Short for ‘change mode’, chmod was developed in the early 1970s at the same time as AT&T’s first version of Unix. In Unix-like multi-user operating systems, chmod is responsible for assigning and changing access rights in file systems that are supported by Unix rights management. This also applies to all standard file systems in conventional Linux derivatives intended for server operation support. Changing access rights with this command can only be carried out by the file owner or the root user.
Linux distributions such as Ubuntu are among the most popular choices for web server operators. One feature that all Unix derivatives share is that files and directories are assigned certain access rights. But users have the ability to change such settings by activating the command line program, ‘chmod’.

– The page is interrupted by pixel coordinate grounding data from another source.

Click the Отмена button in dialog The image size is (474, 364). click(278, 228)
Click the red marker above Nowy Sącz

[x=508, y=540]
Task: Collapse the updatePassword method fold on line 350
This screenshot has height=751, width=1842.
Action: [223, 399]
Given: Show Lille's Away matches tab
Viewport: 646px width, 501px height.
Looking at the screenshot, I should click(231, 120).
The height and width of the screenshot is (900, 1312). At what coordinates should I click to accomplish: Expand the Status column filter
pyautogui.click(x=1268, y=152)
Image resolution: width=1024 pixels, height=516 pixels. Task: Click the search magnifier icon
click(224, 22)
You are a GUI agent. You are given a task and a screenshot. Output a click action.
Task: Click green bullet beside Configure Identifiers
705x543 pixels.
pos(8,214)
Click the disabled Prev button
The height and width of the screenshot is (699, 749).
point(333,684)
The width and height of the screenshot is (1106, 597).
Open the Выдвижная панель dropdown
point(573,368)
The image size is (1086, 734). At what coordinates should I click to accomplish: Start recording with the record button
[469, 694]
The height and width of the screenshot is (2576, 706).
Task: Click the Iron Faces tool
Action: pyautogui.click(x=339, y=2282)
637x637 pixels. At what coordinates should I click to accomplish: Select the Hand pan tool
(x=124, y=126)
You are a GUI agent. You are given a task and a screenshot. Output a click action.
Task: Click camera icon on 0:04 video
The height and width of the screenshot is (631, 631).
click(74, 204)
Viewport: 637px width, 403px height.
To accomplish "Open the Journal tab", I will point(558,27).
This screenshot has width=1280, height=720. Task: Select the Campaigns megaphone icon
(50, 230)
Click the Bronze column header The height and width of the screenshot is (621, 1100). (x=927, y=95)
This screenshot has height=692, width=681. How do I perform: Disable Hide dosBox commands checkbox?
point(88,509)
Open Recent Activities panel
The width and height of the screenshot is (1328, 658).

In general, the system for Unix data rights relies on user classes and individual access rights. Chmod supports two different systems: the symbolic notation using letters and allocation of data rights through digit-based octal codes. As previously mentioned, changes to access rights can only be made by the file owner or root user. Executing the following procedures should always conform to the following syntax:
$ chmod options mode fileThe command chmod can be followed by the “options” element which allows further options of the chmod command to be defined. The element “mode” represents the so-called umask that is applied to the “file” (which can also be a directory). This mask contains the information responsible for determining whether or not a user class should receive new access rights or be removed of the rights that they currently have.
According to the Unix file system, each file on a given Linux server has individual access rights; the same also applies to directories. Managing such access rights is supported through three user classes:
User | Generally, any user who creates a file in a Unix data system is automatically defined as that file’s ‘user’. Ownership can also be retroactively changed by entering the command ‘chown’. |
Group | The user class ‘group’ combines different user accounts on the server. In Unix-like systems, every user’s account is automatically assigned to a group. Assigning users to additional groups still remains possible, however. Group assignment can be configured by both the owner as well as the root user by using the command, ‘chgrp’. |
Others | The user class ‘others’ encompasses all users that are neither file owners nor members of a group with access rights. The user class ‘others’ is denoted by the shorthand symbolic notation ‘o’. |
The umask can either be created in symbolic or octal notation. Their main features and advantages are briefly summarized in the following paragraph.
In symbolic mode, user classes and access rights are assigned individual letters. The combination of letters makes it easy to specify which rights are added or removed. The following table summarizes the letters for users and rights used in symbolic notation.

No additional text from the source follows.